«Via gli americani dal Booker Prize» La rivolta di Londra
dal nostro corrispondente Luigi Ippolito
«Fuori gli yankee dalla nostra letteratura!»: LONDRA è più o meno questo il grido lanciato da trenta editori britannici, che chiedono di escludere gli autori americani dal Man Booker Prize, il prestigioso premio letterario in lingua inglese che celebra quest’anno i cinquant’anni di vita. Gli editori hanno scritto una lettera agli organizzatori del premio, chiedendo di annullare la decisione presa nel 2014 di far concorrere anche scrittori dagli Stati Uniti: fino ad allora erano infatti ammessi soltanto autori dalla Gran Bretagna, dai Paesi del Commonwealth e dall’Irlanda. La lettera, che avrebbe dovuto rimanere riservata, è stata resa pubblica ieri sera dal «Guardian» sul suo sito web.

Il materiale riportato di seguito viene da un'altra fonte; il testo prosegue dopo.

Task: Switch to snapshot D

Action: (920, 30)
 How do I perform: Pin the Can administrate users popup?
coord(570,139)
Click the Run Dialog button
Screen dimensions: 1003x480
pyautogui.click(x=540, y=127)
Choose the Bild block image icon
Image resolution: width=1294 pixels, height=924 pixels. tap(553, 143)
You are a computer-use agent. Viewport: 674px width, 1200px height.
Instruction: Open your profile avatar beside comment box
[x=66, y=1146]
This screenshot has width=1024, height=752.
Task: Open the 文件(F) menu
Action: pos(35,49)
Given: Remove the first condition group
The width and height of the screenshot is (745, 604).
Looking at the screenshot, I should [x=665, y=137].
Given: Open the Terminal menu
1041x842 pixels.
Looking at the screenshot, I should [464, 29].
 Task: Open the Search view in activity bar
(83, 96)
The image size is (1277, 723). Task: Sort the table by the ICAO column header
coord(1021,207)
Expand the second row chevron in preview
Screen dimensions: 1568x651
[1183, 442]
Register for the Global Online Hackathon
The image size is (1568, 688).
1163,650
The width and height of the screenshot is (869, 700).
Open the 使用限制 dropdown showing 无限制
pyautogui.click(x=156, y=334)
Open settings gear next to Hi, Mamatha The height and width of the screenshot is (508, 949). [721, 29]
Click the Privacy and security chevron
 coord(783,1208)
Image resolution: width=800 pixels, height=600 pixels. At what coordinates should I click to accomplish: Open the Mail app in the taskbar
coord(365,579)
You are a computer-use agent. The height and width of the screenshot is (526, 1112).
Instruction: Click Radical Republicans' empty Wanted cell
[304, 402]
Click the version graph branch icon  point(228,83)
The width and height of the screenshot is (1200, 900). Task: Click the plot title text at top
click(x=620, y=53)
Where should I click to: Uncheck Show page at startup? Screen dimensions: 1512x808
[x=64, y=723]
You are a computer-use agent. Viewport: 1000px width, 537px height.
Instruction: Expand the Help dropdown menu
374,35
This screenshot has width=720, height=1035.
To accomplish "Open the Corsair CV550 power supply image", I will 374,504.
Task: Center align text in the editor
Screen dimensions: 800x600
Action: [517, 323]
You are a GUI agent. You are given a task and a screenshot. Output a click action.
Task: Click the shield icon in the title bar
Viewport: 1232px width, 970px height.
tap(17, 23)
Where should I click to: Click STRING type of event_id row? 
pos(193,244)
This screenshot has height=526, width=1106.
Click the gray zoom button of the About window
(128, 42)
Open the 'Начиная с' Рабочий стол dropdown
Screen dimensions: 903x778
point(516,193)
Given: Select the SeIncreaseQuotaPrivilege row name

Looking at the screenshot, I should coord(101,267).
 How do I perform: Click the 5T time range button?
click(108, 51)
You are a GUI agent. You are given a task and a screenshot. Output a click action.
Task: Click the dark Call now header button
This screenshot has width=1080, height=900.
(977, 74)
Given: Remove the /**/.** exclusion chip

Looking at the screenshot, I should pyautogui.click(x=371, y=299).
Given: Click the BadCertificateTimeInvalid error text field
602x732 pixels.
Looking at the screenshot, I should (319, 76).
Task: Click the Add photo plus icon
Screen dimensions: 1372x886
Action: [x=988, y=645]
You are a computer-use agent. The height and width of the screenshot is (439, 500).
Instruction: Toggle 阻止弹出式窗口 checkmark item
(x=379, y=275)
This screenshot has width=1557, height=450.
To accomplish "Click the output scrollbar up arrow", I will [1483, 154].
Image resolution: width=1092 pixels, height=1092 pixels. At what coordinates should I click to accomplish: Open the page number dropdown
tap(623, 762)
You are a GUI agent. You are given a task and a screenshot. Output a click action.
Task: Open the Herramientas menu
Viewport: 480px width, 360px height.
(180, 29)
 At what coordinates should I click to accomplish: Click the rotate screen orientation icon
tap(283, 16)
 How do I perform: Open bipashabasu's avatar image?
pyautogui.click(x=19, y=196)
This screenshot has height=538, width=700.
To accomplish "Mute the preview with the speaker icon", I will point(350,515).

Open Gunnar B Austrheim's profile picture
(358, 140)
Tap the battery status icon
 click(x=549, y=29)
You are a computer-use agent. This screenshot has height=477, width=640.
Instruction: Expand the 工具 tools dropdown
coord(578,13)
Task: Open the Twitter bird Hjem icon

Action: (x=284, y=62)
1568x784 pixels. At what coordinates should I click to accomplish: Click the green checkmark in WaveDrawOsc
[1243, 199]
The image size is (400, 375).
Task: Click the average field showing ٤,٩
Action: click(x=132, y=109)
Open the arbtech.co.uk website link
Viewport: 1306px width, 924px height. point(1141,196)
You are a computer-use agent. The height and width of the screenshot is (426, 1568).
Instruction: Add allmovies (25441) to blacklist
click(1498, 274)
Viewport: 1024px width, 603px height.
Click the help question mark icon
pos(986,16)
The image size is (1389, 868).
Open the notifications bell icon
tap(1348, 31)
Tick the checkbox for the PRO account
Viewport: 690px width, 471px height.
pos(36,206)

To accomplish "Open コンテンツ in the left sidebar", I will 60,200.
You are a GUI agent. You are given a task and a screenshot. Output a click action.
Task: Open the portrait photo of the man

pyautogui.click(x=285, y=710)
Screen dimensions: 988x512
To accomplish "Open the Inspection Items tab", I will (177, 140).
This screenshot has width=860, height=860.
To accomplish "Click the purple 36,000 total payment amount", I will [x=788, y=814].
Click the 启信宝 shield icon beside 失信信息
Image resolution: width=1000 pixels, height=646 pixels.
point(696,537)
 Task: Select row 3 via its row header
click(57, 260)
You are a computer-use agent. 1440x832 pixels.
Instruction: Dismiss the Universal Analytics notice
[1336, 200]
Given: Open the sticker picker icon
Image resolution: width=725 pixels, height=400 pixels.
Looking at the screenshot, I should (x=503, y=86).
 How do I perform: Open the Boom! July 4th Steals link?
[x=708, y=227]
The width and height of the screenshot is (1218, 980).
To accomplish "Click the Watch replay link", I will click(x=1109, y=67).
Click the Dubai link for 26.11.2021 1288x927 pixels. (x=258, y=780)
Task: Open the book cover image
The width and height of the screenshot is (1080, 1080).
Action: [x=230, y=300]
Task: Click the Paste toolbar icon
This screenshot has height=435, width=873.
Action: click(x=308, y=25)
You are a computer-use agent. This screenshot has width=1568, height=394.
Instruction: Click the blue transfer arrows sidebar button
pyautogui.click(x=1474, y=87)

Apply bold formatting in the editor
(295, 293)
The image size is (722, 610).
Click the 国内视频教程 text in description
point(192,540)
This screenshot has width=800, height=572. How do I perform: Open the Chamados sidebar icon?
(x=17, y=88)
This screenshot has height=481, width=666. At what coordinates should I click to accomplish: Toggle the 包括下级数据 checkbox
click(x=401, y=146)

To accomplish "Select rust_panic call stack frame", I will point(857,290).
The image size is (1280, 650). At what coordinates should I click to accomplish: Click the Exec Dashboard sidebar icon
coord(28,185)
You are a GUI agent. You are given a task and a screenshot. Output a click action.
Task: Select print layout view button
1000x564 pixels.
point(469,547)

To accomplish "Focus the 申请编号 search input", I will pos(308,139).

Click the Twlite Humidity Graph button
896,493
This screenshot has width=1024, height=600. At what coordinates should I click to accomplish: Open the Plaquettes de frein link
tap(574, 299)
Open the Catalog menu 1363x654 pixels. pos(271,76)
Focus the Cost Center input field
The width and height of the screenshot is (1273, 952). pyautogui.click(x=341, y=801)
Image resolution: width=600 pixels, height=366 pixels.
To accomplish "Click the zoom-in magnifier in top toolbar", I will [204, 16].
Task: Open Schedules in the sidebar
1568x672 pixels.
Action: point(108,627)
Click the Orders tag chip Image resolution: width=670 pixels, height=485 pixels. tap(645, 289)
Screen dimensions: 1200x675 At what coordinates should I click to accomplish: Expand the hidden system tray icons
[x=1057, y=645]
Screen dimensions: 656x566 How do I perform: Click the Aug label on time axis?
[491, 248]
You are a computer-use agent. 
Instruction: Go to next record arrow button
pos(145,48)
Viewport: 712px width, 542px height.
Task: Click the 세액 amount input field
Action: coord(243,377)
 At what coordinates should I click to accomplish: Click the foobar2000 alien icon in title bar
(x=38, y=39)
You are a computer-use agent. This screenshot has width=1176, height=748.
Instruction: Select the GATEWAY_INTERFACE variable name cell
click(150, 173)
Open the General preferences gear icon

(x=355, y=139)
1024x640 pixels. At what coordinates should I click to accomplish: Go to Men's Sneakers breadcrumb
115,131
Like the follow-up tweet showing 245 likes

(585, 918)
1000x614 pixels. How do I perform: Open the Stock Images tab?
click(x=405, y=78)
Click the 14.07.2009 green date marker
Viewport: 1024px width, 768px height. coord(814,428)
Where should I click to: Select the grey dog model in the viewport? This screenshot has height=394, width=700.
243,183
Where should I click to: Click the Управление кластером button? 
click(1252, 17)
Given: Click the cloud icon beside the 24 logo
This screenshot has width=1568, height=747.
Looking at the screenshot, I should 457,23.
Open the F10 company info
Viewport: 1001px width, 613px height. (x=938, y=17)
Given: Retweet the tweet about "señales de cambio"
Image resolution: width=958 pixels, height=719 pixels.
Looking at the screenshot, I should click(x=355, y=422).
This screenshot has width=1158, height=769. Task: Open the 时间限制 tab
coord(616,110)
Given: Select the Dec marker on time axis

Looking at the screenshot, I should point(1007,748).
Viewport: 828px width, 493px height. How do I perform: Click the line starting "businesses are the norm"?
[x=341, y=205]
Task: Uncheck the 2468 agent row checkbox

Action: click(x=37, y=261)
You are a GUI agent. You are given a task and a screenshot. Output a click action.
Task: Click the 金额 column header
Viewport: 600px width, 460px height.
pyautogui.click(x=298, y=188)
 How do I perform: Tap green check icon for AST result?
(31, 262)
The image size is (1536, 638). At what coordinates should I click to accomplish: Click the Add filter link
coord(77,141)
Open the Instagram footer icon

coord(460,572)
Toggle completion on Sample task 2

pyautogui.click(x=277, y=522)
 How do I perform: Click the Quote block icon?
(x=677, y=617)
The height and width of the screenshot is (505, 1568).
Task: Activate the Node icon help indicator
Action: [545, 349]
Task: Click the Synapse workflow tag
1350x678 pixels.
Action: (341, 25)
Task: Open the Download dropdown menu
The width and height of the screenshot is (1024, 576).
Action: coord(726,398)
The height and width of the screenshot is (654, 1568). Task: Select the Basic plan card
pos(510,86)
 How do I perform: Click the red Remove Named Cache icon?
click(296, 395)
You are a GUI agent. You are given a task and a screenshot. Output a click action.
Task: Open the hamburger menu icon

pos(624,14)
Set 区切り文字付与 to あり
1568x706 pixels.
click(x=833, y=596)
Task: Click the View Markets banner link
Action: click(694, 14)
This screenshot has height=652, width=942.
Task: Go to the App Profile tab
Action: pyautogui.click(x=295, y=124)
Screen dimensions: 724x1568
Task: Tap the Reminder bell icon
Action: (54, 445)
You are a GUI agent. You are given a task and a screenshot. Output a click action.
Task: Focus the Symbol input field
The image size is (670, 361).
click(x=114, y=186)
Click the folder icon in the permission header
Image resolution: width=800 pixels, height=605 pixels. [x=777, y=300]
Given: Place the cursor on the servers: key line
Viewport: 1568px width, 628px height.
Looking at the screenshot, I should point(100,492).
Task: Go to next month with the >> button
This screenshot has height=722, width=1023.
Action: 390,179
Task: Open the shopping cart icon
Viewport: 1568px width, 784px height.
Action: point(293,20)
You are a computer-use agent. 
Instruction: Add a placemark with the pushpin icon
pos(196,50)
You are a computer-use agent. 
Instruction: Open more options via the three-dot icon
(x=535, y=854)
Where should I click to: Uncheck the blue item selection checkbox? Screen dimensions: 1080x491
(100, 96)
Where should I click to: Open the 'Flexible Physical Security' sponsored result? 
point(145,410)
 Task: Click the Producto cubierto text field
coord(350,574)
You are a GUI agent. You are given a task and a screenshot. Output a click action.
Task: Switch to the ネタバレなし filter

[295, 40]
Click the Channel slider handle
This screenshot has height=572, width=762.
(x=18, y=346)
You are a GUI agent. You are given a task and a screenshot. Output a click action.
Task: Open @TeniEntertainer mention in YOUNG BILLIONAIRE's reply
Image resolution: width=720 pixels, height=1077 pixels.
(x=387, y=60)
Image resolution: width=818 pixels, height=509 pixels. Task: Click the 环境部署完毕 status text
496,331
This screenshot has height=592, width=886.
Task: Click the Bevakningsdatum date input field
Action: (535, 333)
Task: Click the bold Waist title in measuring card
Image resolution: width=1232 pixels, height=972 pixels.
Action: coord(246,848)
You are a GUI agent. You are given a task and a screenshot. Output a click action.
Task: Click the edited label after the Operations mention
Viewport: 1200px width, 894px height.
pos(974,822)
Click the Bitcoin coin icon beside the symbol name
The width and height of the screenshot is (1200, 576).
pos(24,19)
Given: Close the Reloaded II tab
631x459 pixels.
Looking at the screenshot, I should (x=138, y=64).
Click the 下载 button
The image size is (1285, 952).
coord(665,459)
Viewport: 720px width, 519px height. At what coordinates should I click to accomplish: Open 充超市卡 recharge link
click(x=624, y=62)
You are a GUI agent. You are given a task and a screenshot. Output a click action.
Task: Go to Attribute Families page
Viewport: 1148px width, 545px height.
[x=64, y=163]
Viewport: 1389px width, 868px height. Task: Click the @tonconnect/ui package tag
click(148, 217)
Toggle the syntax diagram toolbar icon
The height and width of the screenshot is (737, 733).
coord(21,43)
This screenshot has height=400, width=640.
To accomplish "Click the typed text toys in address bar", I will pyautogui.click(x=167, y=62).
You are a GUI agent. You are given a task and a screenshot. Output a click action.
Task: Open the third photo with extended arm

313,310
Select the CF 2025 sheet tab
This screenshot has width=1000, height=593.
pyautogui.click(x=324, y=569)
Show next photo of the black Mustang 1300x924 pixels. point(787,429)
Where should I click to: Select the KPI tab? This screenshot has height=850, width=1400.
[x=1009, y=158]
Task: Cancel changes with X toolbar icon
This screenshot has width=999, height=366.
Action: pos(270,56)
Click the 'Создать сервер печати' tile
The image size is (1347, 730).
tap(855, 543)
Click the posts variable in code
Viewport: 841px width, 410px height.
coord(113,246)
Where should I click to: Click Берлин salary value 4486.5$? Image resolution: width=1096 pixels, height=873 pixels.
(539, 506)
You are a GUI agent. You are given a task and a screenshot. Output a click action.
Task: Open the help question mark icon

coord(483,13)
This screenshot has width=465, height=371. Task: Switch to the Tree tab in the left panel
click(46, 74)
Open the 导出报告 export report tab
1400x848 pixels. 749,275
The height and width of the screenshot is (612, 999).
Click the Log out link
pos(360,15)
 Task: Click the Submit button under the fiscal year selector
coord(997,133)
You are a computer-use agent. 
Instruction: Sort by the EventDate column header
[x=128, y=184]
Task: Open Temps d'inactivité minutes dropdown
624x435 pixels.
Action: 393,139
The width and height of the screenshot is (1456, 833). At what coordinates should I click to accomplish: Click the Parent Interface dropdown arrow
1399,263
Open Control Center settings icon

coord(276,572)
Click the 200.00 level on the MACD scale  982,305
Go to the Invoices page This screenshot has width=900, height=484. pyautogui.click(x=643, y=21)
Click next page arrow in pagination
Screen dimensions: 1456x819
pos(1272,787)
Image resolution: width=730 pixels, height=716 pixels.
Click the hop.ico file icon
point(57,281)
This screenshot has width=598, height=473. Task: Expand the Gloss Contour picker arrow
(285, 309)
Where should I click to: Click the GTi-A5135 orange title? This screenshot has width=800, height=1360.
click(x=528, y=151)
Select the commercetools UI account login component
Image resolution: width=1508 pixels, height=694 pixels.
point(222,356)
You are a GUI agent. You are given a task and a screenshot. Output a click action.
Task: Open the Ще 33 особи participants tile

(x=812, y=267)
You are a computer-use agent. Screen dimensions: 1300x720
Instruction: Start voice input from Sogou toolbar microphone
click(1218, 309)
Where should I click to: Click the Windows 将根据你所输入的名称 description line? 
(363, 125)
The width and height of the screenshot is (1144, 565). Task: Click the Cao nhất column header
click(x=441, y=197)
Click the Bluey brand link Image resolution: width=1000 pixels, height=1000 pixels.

Ma la levata di scudi degli editori inglesi non è il riflesso di una volontà di «autarchia culturale» alla francese: al contrario è una difesa della diversità contro quello che definiscono «un futuro letterario omogeneizzato». «Il cambiamento delle regole — si legge nella lettera — che presumibilmente aveva l’intenzione di rendere il premio più globale, ha in realtà avuto l’effetto contrario, autorizzando il dominio degli scrittori americani a spese degli altri».
Gli autori della lettera fanno notare la differenza tra i finalisti del 2017 e quelli del 2013: l’anno scorso c’erano tre americani su sei, mentre quattro anni prima la lista includeva un britannico, un irlandese, un neozelandese, uno dello Zimbabwe, un canadeseamericano e un britannico-americano. Dall’arrivo degli statunitensi nel 2014, ci sono stati già due vincitori a stelle e strisce: George Saunders nel 2017 con Lincoln nel Bardo (tradotto da Feltrinelli) e Paul Beatty nel 2016 con Lo schiavista (pubblicato da Fazi). Per sostenere che il cambio di regolamento «non è popolare neppure in America», la lettera cita un recente articolo del «Washington Post», dove il critico Ron Charles ha scritto: «Per ogni serio lettore di romanzi nel nostro Paese, l’americanizzazione del Booker Prize è un’occasione perduta di venire a conoscenza di grandi libri che non sono stati già pubblicizzati».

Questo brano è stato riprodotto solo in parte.